GIVEN RECORDS:
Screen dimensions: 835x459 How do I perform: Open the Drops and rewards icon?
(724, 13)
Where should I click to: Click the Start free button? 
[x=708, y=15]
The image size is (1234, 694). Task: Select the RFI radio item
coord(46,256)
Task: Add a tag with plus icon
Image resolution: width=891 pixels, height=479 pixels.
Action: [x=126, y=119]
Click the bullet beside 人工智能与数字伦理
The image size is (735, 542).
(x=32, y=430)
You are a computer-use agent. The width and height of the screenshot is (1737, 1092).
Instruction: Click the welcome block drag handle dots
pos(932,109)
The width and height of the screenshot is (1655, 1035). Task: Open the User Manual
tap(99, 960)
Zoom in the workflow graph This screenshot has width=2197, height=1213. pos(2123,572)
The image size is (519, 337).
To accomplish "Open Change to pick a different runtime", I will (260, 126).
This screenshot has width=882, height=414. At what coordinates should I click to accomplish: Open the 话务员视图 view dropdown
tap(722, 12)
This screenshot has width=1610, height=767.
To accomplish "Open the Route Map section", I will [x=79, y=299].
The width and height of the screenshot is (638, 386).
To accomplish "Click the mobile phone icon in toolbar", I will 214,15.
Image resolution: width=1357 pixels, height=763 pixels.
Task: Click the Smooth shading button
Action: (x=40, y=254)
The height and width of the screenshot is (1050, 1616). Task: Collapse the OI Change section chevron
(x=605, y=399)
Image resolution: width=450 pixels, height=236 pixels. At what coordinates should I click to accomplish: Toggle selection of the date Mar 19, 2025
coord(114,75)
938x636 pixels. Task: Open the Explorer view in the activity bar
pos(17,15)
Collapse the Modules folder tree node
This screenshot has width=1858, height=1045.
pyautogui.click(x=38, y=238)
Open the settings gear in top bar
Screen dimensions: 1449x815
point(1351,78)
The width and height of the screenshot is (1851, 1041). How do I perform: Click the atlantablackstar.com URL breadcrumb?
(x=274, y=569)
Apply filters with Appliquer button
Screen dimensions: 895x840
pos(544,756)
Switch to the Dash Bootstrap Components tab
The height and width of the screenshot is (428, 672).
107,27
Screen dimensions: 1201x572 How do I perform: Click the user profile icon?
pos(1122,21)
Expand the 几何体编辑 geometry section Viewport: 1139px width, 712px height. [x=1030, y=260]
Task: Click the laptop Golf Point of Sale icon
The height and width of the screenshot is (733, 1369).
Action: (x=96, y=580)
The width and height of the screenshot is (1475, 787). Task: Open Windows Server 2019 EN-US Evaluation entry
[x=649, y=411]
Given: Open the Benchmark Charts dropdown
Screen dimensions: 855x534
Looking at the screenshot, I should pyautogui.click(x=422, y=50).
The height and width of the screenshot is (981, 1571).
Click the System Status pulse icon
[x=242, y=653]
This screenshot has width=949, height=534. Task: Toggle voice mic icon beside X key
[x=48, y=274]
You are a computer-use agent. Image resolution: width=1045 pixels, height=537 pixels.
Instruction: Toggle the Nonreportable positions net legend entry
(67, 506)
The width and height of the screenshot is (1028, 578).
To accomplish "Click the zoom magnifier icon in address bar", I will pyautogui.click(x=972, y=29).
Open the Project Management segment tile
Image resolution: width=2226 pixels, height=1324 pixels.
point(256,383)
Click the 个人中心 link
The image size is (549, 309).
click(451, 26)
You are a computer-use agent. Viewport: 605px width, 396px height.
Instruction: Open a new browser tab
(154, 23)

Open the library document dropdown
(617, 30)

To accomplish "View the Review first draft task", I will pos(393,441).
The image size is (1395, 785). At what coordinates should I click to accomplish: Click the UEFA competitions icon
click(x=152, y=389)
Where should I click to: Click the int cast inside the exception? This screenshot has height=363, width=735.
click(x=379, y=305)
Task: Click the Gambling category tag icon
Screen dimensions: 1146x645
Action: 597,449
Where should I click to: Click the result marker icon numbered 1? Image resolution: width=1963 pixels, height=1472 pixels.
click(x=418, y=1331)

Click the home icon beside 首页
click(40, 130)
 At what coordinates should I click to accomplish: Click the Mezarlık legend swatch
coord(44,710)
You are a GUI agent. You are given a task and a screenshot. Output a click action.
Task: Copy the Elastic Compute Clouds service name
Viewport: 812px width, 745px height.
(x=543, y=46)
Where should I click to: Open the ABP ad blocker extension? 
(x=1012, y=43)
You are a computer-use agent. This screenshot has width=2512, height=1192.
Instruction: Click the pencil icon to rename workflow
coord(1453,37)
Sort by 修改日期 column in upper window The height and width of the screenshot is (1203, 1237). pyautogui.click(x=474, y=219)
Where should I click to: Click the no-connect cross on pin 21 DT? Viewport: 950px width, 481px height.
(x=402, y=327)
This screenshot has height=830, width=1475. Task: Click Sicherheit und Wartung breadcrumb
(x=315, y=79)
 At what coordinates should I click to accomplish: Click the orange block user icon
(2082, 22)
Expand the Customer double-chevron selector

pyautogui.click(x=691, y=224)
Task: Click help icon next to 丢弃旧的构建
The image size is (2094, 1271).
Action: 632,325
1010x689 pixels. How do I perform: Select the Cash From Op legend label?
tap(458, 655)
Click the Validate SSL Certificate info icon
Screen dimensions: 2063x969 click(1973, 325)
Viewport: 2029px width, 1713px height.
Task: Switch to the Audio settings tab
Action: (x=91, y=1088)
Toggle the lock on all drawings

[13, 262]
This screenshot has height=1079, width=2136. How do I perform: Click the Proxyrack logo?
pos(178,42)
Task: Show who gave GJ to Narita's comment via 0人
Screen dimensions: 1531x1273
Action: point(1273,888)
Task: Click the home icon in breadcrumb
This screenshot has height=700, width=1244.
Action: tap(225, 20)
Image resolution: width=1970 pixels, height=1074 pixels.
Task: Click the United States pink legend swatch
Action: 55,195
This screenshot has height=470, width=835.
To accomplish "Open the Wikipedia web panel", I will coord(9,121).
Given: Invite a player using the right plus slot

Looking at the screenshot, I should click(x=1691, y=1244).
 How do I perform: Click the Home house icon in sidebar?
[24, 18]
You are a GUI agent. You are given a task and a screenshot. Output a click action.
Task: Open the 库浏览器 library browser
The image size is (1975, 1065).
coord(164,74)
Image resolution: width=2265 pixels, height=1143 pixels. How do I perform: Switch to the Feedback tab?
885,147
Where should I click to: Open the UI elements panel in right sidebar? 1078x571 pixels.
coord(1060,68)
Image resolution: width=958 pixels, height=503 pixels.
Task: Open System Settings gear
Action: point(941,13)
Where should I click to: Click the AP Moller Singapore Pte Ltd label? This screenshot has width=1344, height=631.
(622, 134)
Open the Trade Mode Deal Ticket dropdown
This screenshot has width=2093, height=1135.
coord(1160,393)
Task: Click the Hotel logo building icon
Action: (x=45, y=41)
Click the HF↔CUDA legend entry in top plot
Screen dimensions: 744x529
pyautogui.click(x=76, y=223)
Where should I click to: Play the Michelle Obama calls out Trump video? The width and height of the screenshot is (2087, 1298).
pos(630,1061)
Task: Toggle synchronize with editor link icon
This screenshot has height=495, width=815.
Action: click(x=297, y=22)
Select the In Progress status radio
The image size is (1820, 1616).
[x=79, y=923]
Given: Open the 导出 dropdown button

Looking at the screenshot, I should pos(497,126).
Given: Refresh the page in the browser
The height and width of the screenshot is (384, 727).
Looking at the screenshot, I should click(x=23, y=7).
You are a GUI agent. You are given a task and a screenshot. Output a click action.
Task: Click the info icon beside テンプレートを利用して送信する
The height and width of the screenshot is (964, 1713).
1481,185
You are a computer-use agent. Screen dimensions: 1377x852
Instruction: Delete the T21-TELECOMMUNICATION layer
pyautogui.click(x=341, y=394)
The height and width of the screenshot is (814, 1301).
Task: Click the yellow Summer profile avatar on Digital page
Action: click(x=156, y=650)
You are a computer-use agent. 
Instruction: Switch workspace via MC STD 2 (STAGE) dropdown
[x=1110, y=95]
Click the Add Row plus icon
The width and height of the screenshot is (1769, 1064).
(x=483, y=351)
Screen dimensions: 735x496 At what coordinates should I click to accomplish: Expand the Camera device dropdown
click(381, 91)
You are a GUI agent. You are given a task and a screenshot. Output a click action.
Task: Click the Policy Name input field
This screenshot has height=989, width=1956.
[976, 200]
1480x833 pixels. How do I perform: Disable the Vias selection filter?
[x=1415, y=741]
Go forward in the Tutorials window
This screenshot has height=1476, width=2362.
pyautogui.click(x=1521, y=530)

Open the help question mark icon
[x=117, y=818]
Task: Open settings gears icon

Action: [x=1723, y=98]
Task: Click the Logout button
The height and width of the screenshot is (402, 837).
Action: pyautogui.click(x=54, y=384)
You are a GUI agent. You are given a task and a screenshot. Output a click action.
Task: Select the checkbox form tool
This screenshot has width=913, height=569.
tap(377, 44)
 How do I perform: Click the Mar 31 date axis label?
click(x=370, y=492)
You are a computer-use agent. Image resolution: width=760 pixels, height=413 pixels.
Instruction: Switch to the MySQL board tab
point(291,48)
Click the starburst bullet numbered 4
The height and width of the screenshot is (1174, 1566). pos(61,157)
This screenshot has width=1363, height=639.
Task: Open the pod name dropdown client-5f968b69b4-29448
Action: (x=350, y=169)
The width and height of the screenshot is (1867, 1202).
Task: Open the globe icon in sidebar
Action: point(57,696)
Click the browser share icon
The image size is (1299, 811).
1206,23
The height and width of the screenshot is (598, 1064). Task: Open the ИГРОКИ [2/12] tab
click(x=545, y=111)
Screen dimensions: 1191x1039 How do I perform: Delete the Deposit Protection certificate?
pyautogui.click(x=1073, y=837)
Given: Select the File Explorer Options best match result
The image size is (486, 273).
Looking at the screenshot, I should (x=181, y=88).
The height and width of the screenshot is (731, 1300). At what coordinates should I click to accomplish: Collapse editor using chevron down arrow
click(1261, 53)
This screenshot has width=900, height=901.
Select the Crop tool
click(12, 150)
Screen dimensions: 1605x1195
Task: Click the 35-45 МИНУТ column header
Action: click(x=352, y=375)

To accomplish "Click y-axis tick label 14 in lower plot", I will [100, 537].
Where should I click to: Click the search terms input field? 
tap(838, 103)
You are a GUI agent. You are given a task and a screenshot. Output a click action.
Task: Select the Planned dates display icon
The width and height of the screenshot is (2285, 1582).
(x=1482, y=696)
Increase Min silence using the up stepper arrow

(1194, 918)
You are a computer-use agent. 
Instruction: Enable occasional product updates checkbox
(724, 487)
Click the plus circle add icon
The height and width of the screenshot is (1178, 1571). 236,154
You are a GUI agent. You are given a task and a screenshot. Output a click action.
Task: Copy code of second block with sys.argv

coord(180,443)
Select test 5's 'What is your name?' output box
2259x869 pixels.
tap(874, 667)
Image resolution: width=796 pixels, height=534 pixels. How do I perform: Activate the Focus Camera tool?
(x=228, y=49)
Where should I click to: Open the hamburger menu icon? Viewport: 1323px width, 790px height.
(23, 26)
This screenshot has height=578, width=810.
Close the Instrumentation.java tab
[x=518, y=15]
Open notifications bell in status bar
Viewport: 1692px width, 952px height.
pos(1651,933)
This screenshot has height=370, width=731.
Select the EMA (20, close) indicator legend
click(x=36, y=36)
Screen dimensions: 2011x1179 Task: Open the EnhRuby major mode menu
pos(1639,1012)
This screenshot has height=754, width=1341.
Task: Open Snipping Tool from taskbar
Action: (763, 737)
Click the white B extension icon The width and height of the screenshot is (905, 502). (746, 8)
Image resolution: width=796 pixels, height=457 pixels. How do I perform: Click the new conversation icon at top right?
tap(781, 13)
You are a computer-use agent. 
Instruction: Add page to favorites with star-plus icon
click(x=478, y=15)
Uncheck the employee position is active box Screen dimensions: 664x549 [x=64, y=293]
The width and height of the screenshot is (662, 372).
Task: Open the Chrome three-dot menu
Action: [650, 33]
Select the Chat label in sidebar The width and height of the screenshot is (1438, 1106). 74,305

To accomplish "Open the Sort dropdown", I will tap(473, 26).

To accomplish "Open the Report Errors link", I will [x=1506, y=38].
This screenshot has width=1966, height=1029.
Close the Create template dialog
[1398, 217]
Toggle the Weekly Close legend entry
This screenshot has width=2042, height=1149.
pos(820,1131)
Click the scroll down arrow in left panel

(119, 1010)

TASK INSTRUCTIONS: A copy of each line above that holds the word "computer" is the expected answer.

SOLUTION TO THIS EXERCISE:
You are a computer-use agent. The width and height of the screenshot is (1737, 1092).
You are a computer-use agent. Image resolution: width=1045 pixels, height=537 pixels.
You are a computer-use agent. Viewport: 605px width, 396px height.
You are a computer-use agent. This screenshot has width=2512, height=1192.
You are a computer-use agent. Screen dimensions: 1377x852
You are a computer-use agent. 
You are a computer-use agent. Image resolution: width=760 pixels, height=413 pixels.
You are a computer-use agent. 
You are a computer-use agent. 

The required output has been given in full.